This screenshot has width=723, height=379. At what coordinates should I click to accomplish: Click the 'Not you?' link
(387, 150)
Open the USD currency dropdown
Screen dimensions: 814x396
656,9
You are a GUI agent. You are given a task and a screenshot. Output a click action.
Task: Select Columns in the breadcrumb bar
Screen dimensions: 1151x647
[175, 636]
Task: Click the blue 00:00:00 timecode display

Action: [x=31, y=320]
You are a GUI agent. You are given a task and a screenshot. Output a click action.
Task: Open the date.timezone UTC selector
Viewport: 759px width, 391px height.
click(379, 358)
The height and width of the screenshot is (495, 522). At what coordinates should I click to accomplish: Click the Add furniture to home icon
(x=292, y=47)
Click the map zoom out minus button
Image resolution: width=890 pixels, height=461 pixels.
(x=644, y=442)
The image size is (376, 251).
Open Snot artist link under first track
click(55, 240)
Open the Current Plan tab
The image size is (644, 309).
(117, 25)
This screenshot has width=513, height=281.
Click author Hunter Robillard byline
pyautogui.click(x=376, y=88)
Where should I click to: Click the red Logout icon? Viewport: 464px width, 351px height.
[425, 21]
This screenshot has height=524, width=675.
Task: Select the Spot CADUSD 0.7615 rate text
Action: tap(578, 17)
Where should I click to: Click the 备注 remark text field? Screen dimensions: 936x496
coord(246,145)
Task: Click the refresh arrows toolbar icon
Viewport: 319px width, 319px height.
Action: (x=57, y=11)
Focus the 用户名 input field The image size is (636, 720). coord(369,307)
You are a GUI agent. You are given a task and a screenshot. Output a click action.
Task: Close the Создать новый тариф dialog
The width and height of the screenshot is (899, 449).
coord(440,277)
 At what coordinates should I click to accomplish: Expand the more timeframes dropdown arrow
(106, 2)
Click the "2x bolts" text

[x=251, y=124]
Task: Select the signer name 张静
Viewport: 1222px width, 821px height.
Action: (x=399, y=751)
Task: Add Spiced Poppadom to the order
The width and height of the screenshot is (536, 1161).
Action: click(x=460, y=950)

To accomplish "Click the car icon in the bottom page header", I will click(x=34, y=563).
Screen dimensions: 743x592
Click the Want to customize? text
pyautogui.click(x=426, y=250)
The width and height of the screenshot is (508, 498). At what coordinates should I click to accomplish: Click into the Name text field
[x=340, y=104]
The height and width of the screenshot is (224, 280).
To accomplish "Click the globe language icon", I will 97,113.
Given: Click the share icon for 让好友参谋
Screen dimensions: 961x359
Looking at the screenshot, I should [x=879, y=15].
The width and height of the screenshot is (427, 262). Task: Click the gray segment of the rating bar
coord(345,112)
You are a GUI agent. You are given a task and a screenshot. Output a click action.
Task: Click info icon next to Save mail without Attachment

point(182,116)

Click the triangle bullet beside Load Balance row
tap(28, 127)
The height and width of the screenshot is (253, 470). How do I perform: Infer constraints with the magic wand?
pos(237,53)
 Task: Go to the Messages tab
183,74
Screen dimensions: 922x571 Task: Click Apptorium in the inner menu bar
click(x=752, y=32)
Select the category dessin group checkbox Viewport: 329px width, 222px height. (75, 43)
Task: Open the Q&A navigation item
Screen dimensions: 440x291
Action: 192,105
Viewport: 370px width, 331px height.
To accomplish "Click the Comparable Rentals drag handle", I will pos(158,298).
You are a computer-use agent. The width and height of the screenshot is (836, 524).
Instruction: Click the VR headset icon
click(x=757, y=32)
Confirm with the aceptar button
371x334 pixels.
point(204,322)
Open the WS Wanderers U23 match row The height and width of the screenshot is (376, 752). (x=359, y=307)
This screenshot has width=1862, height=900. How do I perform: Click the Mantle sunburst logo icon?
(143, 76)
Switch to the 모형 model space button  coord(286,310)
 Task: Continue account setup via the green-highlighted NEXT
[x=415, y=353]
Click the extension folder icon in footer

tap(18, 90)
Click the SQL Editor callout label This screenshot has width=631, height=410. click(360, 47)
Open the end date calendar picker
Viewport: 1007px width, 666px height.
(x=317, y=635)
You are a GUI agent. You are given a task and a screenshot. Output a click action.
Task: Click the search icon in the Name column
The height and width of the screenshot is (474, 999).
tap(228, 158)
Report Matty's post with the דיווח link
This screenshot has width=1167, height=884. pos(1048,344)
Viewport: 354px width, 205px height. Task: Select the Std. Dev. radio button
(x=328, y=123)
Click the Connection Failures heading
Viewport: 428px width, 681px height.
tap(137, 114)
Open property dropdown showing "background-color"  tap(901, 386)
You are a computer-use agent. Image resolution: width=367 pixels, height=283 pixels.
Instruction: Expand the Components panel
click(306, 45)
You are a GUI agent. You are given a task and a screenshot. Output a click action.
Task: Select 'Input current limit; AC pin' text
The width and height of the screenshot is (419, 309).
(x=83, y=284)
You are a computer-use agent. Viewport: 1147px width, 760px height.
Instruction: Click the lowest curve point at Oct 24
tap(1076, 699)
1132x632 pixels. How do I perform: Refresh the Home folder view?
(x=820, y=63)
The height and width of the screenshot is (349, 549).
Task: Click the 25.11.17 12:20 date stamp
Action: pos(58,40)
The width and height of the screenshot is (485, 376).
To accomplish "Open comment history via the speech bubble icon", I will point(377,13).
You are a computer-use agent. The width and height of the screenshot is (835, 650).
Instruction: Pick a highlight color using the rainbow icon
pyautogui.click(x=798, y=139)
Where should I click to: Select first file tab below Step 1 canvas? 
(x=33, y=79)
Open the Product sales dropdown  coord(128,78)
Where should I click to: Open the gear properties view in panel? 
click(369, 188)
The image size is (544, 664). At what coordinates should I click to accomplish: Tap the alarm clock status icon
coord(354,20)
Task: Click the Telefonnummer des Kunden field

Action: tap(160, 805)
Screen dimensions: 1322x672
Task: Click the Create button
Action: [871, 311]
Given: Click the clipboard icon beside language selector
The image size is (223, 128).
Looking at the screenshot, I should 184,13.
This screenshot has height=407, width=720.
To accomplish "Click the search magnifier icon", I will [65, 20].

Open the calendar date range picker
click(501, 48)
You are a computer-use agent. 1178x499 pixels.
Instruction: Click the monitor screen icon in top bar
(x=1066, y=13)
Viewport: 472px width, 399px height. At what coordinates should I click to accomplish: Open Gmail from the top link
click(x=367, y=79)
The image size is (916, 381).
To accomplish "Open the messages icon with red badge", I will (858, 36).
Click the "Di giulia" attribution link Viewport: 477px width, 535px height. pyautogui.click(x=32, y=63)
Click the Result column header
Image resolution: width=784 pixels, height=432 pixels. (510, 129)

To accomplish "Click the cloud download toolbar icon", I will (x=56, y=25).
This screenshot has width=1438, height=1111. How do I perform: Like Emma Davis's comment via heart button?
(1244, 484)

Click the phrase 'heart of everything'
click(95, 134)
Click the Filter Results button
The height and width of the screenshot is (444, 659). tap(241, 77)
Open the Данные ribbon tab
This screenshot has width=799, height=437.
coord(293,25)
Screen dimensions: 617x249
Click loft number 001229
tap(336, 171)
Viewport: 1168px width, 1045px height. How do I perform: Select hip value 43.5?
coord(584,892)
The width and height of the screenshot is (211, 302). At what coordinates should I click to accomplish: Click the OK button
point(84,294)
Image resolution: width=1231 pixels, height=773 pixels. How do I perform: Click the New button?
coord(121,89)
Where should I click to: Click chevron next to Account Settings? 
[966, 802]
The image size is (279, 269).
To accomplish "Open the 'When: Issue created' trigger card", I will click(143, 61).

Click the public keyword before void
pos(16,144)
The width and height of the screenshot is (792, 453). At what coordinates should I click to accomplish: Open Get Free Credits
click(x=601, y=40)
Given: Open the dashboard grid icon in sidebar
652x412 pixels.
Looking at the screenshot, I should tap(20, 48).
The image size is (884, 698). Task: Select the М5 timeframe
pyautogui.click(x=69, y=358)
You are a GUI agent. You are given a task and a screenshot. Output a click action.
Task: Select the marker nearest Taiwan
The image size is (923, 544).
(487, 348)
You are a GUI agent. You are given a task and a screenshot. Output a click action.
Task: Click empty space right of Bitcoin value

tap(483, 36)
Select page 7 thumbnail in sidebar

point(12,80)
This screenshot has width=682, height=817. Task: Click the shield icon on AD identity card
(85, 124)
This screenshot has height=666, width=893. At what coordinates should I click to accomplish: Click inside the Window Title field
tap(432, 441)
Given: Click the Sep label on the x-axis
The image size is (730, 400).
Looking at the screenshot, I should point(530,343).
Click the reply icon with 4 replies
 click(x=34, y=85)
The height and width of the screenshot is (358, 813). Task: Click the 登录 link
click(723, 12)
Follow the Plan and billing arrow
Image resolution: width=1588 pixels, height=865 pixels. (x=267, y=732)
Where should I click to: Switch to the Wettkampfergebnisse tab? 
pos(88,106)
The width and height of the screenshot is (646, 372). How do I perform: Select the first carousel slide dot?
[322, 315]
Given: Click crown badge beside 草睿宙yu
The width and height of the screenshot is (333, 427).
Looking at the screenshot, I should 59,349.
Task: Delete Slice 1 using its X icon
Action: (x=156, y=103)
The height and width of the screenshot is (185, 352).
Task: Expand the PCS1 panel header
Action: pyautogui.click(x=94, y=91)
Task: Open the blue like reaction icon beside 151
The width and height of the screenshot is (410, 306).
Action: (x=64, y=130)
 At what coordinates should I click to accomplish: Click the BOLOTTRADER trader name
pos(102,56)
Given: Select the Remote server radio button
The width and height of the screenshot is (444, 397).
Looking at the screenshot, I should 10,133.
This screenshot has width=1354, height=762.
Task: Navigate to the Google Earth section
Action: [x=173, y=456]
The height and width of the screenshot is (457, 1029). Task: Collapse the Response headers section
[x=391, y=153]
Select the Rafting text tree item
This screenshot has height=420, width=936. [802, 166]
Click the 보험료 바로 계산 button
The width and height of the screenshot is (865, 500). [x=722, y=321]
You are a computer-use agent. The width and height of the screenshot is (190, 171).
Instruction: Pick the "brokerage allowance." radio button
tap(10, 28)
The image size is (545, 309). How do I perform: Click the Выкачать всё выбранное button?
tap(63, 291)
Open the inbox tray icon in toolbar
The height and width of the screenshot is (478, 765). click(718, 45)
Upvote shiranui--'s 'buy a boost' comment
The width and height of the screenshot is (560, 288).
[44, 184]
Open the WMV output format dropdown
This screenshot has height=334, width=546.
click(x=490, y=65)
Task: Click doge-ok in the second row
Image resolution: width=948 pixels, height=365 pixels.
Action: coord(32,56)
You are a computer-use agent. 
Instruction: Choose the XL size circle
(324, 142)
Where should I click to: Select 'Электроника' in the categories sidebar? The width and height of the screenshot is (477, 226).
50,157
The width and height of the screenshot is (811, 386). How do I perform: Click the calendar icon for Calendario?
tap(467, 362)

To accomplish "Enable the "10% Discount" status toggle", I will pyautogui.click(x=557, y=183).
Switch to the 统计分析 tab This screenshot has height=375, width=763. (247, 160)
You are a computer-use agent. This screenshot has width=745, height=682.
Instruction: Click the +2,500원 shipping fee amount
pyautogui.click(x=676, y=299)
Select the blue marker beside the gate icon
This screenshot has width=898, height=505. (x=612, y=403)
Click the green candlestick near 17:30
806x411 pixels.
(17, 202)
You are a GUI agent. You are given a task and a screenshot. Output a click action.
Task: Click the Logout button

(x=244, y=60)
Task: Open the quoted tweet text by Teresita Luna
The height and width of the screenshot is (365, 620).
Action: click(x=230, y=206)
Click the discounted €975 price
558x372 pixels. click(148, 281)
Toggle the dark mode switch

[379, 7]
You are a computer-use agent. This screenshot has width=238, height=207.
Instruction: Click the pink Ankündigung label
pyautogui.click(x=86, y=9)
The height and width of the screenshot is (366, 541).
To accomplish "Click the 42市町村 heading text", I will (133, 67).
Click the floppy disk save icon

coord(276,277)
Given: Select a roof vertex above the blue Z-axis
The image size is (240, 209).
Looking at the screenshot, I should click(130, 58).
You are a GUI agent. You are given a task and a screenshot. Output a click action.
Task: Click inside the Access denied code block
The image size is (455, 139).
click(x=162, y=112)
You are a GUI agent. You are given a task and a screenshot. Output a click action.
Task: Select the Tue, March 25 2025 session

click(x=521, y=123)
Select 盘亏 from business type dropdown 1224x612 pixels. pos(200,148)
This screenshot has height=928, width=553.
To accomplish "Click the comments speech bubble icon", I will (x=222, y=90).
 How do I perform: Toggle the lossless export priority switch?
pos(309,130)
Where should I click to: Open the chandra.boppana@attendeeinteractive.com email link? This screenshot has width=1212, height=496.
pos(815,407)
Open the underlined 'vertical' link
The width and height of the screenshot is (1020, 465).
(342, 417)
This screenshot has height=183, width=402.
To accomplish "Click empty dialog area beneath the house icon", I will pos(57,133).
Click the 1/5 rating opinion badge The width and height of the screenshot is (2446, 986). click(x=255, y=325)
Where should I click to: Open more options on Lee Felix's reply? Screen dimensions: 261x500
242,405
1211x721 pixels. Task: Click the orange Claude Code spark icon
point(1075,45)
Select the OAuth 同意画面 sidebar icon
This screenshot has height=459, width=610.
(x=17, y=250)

◇ ◇ ◇ ◇ ◇

PROBLEM STATEMENT: Copy out exactly the lines between the line with "How do I perform: Toggle" and the last line of the entries, counting both of those lines.

WRITTEN ANSWER:
 How do I perform: Toggle the lossless export priority switch?
pos(309,130)
Where should I click to: Open the chandra.boppana@attendeeinteractive.com email link? This screenshot has width=1212, height=496.
pos(815,407)
Open the underlined 'vertical' link
The width and height of the screenshot is (1020, 465).
(342, 417)
This screenshot has height=183, width=402.
To accomplish "Click empty dialog area beneath the house icon", I will pos(57,133).
Click the 1/5 rating opinion badge The width and height of the screenshot is (2446, 986). click(x=255, y=325)
Where should I click to: Open more options on Lee Felix's reply? Screen dimensions: 261x500
242,405
1211x721 pixels. Task: Click the orange Claude Code spark icon
point(1075,45)
Select the OAuth 同意画面 sidebar icon
This screenshot has height=459, width=610.
(x=17, y=250)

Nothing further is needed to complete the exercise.